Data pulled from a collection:
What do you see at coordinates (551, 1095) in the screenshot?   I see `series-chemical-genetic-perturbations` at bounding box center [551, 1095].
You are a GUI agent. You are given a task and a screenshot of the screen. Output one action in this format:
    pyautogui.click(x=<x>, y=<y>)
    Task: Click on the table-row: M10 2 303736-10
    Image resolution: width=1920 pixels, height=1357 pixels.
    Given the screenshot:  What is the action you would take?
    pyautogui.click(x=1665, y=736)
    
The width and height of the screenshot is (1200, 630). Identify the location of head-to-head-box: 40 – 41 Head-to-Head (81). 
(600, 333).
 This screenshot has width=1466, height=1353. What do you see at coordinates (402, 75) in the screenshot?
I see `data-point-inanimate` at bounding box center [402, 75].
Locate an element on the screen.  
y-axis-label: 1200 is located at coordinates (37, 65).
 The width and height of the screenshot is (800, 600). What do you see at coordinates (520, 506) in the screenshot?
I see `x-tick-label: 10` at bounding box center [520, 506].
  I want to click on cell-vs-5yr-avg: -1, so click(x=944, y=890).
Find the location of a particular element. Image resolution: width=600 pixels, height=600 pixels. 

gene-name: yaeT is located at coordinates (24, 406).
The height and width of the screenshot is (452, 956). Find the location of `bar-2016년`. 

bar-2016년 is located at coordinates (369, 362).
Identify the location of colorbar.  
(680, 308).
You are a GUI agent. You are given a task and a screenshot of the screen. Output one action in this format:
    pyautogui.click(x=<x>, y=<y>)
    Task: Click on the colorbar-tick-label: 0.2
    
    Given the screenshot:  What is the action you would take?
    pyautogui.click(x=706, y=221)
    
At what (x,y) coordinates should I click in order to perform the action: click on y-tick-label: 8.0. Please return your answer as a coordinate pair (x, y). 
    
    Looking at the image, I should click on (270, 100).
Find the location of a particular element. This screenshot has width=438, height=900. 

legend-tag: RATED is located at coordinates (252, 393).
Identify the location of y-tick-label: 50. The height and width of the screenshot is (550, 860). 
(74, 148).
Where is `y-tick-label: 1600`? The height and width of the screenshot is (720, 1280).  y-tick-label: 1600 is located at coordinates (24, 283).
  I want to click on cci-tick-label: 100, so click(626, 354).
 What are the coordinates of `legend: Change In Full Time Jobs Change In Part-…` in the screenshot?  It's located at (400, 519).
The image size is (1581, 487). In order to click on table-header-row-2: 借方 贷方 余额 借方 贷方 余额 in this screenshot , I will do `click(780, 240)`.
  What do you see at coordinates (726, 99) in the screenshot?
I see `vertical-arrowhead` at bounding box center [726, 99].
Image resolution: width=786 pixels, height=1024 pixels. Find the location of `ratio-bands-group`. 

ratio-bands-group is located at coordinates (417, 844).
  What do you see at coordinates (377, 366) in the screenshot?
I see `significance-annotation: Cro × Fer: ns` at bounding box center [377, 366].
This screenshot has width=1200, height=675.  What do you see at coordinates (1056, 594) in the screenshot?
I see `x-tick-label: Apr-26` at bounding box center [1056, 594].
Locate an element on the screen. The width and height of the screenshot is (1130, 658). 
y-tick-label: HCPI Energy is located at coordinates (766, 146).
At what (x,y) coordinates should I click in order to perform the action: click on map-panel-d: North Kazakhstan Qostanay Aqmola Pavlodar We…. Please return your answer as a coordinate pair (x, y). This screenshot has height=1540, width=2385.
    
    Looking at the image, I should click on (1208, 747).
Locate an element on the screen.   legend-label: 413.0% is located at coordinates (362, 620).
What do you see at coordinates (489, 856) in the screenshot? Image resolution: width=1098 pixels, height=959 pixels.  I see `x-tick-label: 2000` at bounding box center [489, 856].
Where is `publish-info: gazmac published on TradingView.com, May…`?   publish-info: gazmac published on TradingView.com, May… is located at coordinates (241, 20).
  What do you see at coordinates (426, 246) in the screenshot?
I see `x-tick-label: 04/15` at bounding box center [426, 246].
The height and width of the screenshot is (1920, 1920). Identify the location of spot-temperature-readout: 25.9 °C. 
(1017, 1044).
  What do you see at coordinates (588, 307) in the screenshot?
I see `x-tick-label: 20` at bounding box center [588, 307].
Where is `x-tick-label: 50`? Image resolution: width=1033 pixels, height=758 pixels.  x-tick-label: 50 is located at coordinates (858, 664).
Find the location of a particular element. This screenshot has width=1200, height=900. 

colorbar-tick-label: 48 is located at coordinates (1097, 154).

▶ _ACTION ITEM_
Rewrite all of the records above, changing every "a particular element" to "a specific element" and leaving everything else as it is.

▶ _SOLUTION BELOW_
What do you see at coordinates (551, 1095) in the screenshot?   I see `series-chemical-genetic-perturbations` at bounding box center [551, 1095].
You are a GUI agent. You are given a task and a screenshot of the screen. Output one action in this format:
    pyautogui.click(x=<x>, y=<y>)
    Task: Click on the table-row: M10 2 303736-10
    Image resolution: width=1920 pixels, height=1357 pixels.
    Given the screenshot:  What is the action you would take?
    pyautogui.click(x=1665, y=736)
    
The width and height of the screenshot is (1200, 630). Identify the location of head-to-head-box: 40 – 41 Head-to-Head (81). 
(600, 333).
 This screenshot has width=1466, height=1353. What do you see at coordinates (402, 75) in the screenshot?
I see `data-point-inanimate` at bounding box center [402, 75].
Locate an element on the screen.  
y-axis-label: 1200 is located at coordinates (37, 65).
 The width and height of the screenshot is (800, 600). What do you see at coordinates (520, 506) in the screenshot?
I see `x-tick-label: 10` at bounding box center [520, 506].
  I want to click on cell-vs-5yr-avg: -1, so click(x=944, y=890).
Find the location of a specific element. Image resolution: width=600 pixels, height=600 pixels. 

gene-name: yaeT is located at coordinates (24, 406).
The height and width of the screenshot is (452, 956). Find the location of `bar-2016년`. 

bar-2016년 is located at coordinates (369, 362).
Identify the location of colorbar.  
(680, 308).
You are a GUI agent. You are given a task and a screenshot of the screen. Output one action in this format:
    pyautogui.click(x=<x>, y=<y>)
    Task: Click on the colorbar-tick-label: 0.2
    
    Given the screenshot:  What is the action you would take?
    pyautogui.click(x=706, y=221)
    
At what (x,y) coordinates should I click in order to perform the action: click on y-tick-label: 8.0. Please return your answer as a coordinate pair (x, y). 
    
    Looking at the image, I should click on (270, 100).
Find the location of a specific element. This screenshot has width=438, height=900. 

legend-tag: RATED is located at coordinates (252, 393).
Identify the location of y-tick-label: 50. The height and width of the screenshot is (550, 860). 
(74, 148).
Where is `y-tick-label: 1600`? The height and width of the screenshot is (720, 1280).  y-tick-label: 1600 is located at coordinates (24, 283).
  I want to click on cci-tick-label: 100, so click(626, 354).
 What are the coordinates of `legend: Change In Full Time Jobs Change In Part-…` in the screenshot?  It's located at (400, 519).
The image size is (1581, 487). In order to click on table-header-row-2: 借方 贷方 余额 借方 贷方 余额 in this screenshot , I will do `click(780, 240)`.
  What do you see at coordinates (726, 99) in the screenshot?
I see `vertical-arrowhead` at bounding box center [726, 99].
Image resolution: width=786 pixels, height=1024 pixels. Find the location of `ratio-bands-group`. 

ratio-bands-group is located at coordinates (417, 844).
  What do you see at coordinates (377, 366) in the screenshot?
I see `significance-annotation: Cro × Fer: ns` at bounding box center [377, 366].
This screenshot has width=1200, height=675.  What do you see at coordinates (1056, 594) in the screenshot?
I see `x-tick-label: Apr-26` at bounding box center [1056, 594].
Locate an element on the screen. The width and height of the screenshot is (1130, 658). 
y-tick-label: HCPI Energy is located at coordinates (766, 146).
At what (x,y) coordinates should I click in order to perform the action: click on map-panel-d: North Kazakhstan Qostanay Aqmola Pavlodar We…. Please return your answer as a coordinate pair (x, y). This screenshot has height=1540, width=2385.
    
    Looking at the image, I should click on (1208, 747).
Locate an element on the screen.   legend-label: 413.0% is located at coordinates (362, 620).
What do you see at coordinates (489, 856) in the screenshot? Image resolution: width=1098 pixels, height=959 pixels.  I see `x-tick-label: 2000` at bounding box center [489, 856].
Where is `publish-info: gazmac published on TradingView.com, May…`?   publish-info: gazmac published on TradingView.com, May… is located at coordinates (241, 20).
  What do you see at coordinates (426, 246) in the screenshot?
I see `x-tick-label: 04/15` at bounding box center [426, 246].
The height and width of the screenshot is (1920, 1920). Identify the location of spot-temperature-readout: 25.9 °C. 
(1017, 1044).
  What do you see at coordinates (588, 307) in the screenshot?
I see `x-tick-label: 20` at bounding box center [588, 307].
Where is `x-tick-label: 50`? Image resolution: width=1033 pixels, height=758 pixels.  x-tick-label: 50 is located at coordinates (858, 664).
Find the location of a specific element. This screenshot has width=1200, height=900. 

colorbar-tick-label: 48 is located at coordinates (1097, 154).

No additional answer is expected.